> _Exercise details_
The complete listing should be restated exactly.

··· Material for this task

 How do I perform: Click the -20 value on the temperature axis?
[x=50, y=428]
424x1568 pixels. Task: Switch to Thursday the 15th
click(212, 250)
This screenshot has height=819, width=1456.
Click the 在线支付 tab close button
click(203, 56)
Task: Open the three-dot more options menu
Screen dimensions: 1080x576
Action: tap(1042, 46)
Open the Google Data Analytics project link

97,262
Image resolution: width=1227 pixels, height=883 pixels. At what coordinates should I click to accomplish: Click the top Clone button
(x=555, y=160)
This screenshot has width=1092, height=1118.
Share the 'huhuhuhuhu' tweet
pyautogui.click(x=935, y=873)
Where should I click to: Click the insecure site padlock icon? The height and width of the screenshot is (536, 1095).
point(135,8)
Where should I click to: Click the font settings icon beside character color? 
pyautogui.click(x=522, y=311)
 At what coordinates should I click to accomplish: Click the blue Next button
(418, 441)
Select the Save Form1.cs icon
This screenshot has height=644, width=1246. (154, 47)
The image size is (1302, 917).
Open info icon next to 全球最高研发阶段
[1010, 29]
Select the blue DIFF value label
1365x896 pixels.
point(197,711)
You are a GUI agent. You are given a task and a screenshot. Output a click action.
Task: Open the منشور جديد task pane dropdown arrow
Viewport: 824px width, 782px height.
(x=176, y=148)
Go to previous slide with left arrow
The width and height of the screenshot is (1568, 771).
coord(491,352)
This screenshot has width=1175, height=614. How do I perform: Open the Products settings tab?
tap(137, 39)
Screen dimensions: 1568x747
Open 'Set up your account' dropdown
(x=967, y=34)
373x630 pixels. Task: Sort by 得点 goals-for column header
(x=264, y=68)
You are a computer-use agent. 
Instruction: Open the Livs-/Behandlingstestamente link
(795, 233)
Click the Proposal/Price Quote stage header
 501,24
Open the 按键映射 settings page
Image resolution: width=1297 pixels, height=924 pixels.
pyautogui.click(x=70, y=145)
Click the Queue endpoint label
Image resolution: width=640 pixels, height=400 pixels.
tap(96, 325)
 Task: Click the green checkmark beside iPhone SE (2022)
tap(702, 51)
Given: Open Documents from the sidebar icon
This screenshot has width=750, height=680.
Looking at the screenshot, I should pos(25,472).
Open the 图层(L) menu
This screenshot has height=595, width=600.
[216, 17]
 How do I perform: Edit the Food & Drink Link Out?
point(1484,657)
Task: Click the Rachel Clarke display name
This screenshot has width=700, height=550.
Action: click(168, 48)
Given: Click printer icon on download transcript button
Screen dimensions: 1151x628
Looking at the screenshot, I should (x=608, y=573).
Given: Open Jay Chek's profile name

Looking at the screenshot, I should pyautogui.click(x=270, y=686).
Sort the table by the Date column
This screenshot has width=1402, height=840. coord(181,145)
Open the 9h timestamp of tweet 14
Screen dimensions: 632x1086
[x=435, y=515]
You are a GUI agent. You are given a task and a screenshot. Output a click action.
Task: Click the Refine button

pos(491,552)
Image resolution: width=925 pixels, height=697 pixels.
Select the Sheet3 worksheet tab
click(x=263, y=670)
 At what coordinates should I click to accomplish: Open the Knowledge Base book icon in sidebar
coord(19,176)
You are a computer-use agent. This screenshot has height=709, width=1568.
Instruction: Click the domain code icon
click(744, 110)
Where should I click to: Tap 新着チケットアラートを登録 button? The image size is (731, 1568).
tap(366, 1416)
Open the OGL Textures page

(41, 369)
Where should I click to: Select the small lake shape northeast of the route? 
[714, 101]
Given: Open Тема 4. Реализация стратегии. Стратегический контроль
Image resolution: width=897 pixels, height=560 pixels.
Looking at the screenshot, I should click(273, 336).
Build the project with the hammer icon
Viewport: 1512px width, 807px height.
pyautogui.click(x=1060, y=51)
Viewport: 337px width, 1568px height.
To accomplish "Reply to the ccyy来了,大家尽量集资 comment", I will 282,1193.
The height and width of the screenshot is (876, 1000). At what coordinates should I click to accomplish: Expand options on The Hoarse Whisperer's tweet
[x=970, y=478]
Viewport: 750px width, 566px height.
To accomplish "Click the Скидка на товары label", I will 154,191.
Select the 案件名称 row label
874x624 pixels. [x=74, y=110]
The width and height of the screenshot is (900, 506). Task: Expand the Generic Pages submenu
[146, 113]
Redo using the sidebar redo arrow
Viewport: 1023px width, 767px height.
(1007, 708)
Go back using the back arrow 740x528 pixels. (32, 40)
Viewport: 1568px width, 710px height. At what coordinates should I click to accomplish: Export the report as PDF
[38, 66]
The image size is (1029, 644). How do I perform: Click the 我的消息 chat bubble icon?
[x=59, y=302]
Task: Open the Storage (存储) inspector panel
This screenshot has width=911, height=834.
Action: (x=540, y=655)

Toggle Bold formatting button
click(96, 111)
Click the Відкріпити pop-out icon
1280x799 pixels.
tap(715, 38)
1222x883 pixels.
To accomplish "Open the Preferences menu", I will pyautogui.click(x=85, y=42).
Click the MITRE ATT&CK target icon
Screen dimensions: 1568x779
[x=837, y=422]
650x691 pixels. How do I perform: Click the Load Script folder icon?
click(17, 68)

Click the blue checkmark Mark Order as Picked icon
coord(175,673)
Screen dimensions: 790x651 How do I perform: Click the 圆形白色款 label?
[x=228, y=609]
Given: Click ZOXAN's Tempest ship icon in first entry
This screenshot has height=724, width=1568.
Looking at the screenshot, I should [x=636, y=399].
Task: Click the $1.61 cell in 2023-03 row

······

> _Task answer_
 How do I perform: Click the -20 value on the temperature axis?
[x=50, y=428]
424x1568 pixels. Task: Switch to Thursday the 15th
click(212, 250)
This screenshot has height=819, width=1456.
Click the 在线支付 tab close button
click(203, 56)
Task: Open the three-dot more options menu
Screen dimensions: 1080x576
Action: tap(1042, 46)
Open the Google Data Analytics project link

97,262
Image resolution: width=1227 pixels, height=883 pixels. At what coordinates should I click to accomplish: Click the top Clone button
(x=555, y=160)
This screenshot has width=1092, height=1118.
Share the 'huhuhuhuhu' tweet
pyautogui.click(x=935, y=873)
Where should I click to: Click the insecure site padlock icon? The height and width of the screenshot is (536, 1095).
point(135,8)
Where should I click to: Click the font settings icon beside character color? 
pyautogui.click(x=522, y=311)
 At what coordinates should I click to accomplish: Click the blue Next button
(418, 441)
Select the Save Form1.cs icon
This screenshot has height=644, width=1246. (154, 47)
The image size is (1302, 917).
Open info icon next to 全球最高研发阶段
[1010, 29]
Select the blue DIFF value label
1365x896 pixels.
point(197,711)
You are a GUI agent. You are given a task and a screenshot. Output a click action.
Task: Open the منشور جديد task pane dropdown arrow
Viewport: 824px width, 782px height.
(x=176, y=148)
Go to previous slide with left arrow
The width and height of the screenshot is (1568, 771).
coord(491,352)
This screenshot has width=1175, height=614. How do I perform: Open the Products settings tab?
tap(137, 39)
Screen dimensions: 1568x747
Open 'Set up your account' dropdown
(x=967, y=34)
373x630 pixels. Task: Sort by 得点 goals-for column header
(x=264, y=68)
You are a computer-use agent. 
Instruction: Open the Livs-/Behandlingstestamente link
(795, 233)
Click the Proposal/Price Quote stage header
 501,24
Open the 按键映射 settings page
Image resolution: width=1297 pixels, height=924 pixels.
pyautogui.click(x=70, y=145)
Click the Queue endpoint label
Image resolution: width=640 pixels, height=400 pixels.
tap(96, 325)
 Task: Click the green checkmark beside iPhone SE (2022)
tap(702, 51)
Given: Open Documents from the sidebar icon
This screenshot has width=750, height=680.
Looking at the screenshot, I should pos(25,472).
Open the 图层(L) menu
This screenshot has height=595, width=600.
[216, 17]
 How do I perform: Edit the Food & Drink Link Out?
point(1484,657)
Task: Click the Rachel Clarke display name
This screenshot has width=700, height=550.
Action: click(168, 48)
Given: Click printer icon on download transcript button
Screen dimensions: 1151x628
Looking at the screenshot, I should (x=608, y=573).
Given: Open Jay Chek's profile name

Looking at the screenshot, I should pyautogui.click(x=270, y=686).
Sort the table by the Date column
This screenshot has width=1402, height=840. coord(181,145)
Open the 9h timestamp of tweet 14
Screen dimensions: 632x1086
[x=435, y=515]
You are a GUI agent. You are given a task and a screenshot. Output a click action.
Task: Click the Refine button

pos(491,552)
Image resolution: width=925 pixels, height=697 pixels.
Select the Sheet3 worksheet tab
click(x=263, y=670)
 At what coordinates should I click to accomplish: Open the Knowledge Base book icon in sidebar
coord(19,176)
You are a computer-use agent. This screenshot has height=709, width=1568.
Instruction: Click the domain code icon
click(744, 110)
Where should I click to: Tap 新着チケットアラートを登録 button? The image size is (731, 1568).
tap(366, 1416)
Open the OGL Textures page

(41, 369)
Where should I click to: Select the small lake shape northeast of the route? 
[714, 101]
Given: Open Тема 4. Реализация стратегии. Стратегический контроль
Image resolution: width=897 pixels, height=560 pixels.
Looking at the screenshot, I should click(273, 336).
Build the project with the hammer icon
Viewport: 1512px width, 807px height.
pyautogui.click(x=1060, y=51)
Viewport: 337px width, 1568px height.
To accomplish "Reply to the ccyy来了,大家尽量集资 comment", I will 282,1193.
The height and width of the screenshot is (876, 1000). At what coordinates should I click to accomplish: Expand options on The Hoarse Whisperer's tweet
[x=970, y=478]
Viewport: 750px width, 566px height.
To accomplish "Click the Скидка на товары label", I will 154,191.
Select the 案件名称 row label
874x624 pixels. [x=74, y=110]
The width and height of the screenshot is (900, 506). Task: Expand the Generic Pages submenu
[146, 113]
Redo using the sidebar redo arrow
Viewport: 1023px width, 767px height.
(1007, 708)
Go back using the back arrow 740x528 pixels. (32, 40)
Viewport: 1568px width, 710px height. At what coordinates should I click to accomplish: Export the report as PDF
[38, 66]
The image size is (1029, 644). How do I perform: Click the 我的消息 chat bubble icon?
[x=59, y=302]
Task: Open the Storage (存储) inspector panel
This screenshot has width=911, height=834.
Action: (x=540, y=655)

Toggle Bold formatting button
click(96, 111)
Click the Відкріпити pop-out icon
1280x799 pixels.
tap(715, 38)
1222x883 pixels.
To accomplish "Open the Preferences menu", I will pyautogui.click(x=85, y=42).
Click the MITRE ATT&CK target icon
Screen dimensions: 1568x779
[x=837, y=422]
650x691 pixels. How do I perform: Click the Load Script folder icon?
click(17, 68)

Click the blue checkmark Mark Order as Picked icon
coord(175,673)
Screen dimensions: 790x651 How do I perform: Click the 圆形白色款 label?
[x=228, y=609]
Given: Click ZOXAN's Tempest ship icon in first entry
This screenshot has height=724, width=1568.
Looking at the screenshot, I should [x=636, y=399].
Task: Click the $1.61 cell in 2023-03 row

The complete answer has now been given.